VENTO ITALIANO – E' tornato ad alzarsi nello sport. Ferrari, prima e terza in Bahrain. Con una macchina che vola. E con due piloti “cazzuti”. Ha vinto il mondiale sulla distanza dei 60 metri Jacobs silenziando (definitivamente si spera) le jene britanniche e statunitensi. Ha vinto per la prima volta in Galles la nazionale di rugby. Sofia ha vinto il mondiale di discesa. Brignone ha vinto la “coppetta” nel Supergigante. Ma ha chiuso la stagione volando nel Gigante, accompagnata dalla splendida Marta Bassino. Ora tocca a Roberto Mancini e alla sua Nazionale. Alla canna del gas: fallire, dopo l'Europeo che aveva fatto battere i cuori italici, sarebbe una jattura. Non andare al Mondiale in Qatar una macchia. Anche se Gravina Gabriele ha assicurato (e come dubitarne?) che lui (in ogni caso) non si dimetterà.

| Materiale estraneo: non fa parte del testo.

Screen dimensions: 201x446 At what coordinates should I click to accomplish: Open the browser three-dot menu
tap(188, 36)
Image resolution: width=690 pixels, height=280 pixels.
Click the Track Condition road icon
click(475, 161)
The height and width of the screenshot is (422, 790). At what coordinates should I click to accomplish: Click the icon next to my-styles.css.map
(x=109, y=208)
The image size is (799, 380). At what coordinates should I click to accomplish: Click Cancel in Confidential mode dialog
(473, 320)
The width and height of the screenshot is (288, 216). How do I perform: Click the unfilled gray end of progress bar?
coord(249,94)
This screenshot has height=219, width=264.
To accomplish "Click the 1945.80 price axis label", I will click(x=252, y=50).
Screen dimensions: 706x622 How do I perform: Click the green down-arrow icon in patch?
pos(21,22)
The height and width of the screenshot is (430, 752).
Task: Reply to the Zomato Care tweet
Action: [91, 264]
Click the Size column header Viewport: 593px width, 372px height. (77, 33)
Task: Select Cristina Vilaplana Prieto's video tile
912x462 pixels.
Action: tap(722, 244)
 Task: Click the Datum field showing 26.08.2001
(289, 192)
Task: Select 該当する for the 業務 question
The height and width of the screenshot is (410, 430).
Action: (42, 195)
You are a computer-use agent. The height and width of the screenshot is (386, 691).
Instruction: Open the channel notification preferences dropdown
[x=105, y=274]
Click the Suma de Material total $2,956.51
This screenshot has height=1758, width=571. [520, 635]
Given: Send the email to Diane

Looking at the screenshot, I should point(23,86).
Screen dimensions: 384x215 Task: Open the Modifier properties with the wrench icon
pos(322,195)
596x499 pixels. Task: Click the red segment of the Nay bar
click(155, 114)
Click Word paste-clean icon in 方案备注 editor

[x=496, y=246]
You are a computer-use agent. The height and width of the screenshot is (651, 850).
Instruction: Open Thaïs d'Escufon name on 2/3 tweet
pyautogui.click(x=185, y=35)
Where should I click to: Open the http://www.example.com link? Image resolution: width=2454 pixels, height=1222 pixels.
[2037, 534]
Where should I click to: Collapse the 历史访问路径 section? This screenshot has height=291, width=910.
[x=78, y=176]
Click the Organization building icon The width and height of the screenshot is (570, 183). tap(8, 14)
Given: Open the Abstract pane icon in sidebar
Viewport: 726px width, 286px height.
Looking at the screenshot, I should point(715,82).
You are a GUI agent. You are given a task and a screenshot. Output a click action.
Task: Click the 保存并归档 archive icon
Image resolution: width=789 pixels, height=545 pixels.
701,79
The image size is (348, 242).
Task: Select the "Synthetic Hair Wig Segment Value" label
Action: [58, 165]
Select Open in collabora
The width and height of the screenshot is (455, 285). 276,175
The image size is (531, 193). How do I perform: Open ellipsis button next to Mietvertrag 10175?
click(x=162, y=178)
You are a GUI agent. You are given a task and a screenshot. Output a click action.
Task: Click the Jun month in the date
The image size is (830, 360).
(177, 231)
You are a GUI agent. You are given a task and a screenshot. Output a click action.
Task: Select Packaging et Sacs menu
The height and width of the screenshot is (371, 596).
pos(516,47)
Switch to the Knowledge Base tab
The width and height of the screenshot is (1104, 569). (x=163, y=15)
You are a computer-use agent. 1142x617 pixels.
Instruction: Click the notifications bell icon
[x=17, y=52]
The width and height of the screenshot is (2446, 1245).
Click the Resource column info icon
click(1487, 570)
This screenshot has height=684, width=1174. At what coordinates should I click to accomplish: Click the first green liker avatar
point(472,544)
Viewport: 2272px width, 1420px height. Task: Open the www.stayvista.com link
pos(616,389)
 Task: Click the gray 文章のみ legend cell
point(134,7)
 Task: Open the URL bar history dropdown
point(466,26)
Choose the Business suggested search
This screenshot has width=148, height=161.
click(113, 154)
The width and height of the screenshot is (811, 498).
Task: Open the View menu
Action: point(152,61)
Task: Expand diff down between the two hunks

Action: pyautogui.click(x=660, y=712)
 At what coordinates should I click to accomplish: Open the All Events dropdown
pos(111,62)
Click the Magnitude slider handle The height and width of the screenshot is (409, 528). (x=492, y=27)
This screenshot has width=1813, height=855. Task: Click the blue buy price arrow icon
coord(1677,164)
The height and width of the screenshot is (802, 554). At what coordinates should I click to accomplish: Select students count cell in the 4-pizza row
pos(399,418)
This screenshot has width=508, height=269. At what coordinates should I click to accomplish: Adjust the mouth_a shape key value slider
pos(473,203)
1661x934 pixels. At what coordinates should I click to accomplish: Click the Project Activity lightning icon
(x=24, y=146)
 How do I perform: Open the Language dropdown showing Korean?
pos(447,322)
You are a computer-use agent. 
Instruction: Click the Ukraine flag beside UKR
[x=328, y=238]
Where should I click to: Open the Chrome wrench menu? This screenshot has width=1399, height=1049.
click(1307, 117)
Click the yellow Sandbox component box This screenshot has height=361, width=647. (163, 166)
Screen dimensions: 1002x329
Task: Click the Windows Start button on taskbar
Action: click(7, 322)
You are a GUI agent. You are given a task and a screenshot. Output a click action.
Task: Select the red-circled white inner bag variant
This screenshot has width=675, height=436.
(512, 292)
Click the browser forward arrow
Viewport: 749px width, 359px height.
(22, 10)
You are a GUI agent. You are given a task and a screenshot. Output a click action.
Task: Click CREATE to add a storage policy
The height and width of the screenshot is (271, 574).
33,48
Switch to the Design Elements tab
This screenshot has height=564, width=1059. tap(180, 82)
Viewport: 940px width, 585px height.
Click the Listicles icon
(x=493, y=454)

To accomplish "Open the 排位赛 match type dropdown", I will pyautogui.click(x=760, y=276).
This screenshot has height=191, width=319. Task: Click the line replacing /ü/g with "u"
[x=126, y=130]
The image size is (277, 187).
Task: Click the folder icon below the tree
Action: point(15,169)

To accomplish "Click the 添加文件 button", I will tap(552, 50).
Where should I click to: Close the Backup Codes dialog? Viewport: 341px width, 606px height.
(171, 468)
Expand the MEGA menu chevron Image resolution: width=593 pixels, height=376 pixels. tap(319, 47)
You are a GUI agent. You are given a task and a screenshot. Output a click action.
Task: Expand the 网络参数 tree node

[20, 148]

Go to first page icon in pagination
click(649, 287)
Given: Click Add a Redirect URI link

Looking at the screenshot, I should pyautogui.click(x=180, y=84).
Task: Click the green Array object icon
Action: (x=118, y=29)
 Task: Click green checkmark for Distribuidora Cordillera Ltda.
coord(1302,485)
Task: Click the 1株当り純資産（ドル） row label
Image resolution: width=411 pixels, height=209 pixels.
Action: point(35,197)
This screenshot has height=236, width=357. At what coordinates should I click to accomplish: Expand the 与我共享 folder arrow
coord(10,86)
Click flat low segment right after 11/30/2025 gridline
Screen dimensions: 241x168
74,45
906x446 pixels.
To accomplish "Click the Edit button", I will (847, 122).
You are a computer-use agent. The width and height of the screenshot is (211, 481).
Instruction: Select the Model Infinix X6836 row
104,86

Ma la salute del calcio italiano è traballante. Latitano i campioni. Anche l'ultima rimasta, la Juventus, è stata sbattuta indegnamente fuori (per l'ennesima volta) dalla Champion's. Le è andata di “cuelo” visto che se avesse scollinato il turno sarebbe stata sorteggiata con il Bayern di Monaco. E allora invece delle quattro pere (sommando i risultati) prese dal Villareal, con in bavaresi facilmente ne avrebbe incassate nove. Risultato: Dybala, più assente che presente nelle ultime due stagioni, non è stato “rinnovato”. Le anime bianconere tremano al pensiero possa andare all'Inter. Dove perdono il pelo ma non il vizio.

Due volte i tribunali sportivi hanno spiegato al sior Marotta Beppe che la gara contro il Bologna (rinviata) va giocata. La Beneamata non ci sente ed è ricorsa: nuovamente. Terzo grado. Perderà ancora. Ma nel frattempo avrà ottenuto quanto si proponeva. Giocare il recupero a fine aprile, quando il Bologna sarà “salvo” e desideroso di andare al mare piuttosto che di mettersi a “pugnare” per i tre punti. Il campionato più scarso degli ultimi anni andrà in archivio senza rimpianti. Difficile che l'Inter possa bissare lo scudetto della scorsa stagione. Se lo giocheranno Milan e Napoli. Il Diavolo con il gioco, il Ciuccio con i gol di Osimeh.

Parlo, stavolta, anche di basket. Non per commentare la sconfitta dell'Olimpia contro Brescia o il miracoloso recupero di Scariolo contro Venezia (fanno cinque vittorie virtussine su cinque, comunque, in stagione) ma per segnalare il successo delle ragazze (tanto l'Orso di basket femminile non scrive) della Reyer a Valencia. Successo che le ha portate in semifinale nella loro coppa europea. Vittoria all'insegna della “vendetta, tremenda vendetta” come canta il baritono in “Rigoletto”. Un anno fa, “e fìe”, avevano perso proprio contro Valencia all'ultimo secondo (ma non per modo di dire: proprio un secondo) una coppa già vinta. Si sono rifatte, mostrando “attributi” mai esibiti (finora) in stagione dalla squadra maschile. E con una Pan ancora infortunata. Ora più che mai, “Duri i banchi”, ragazze.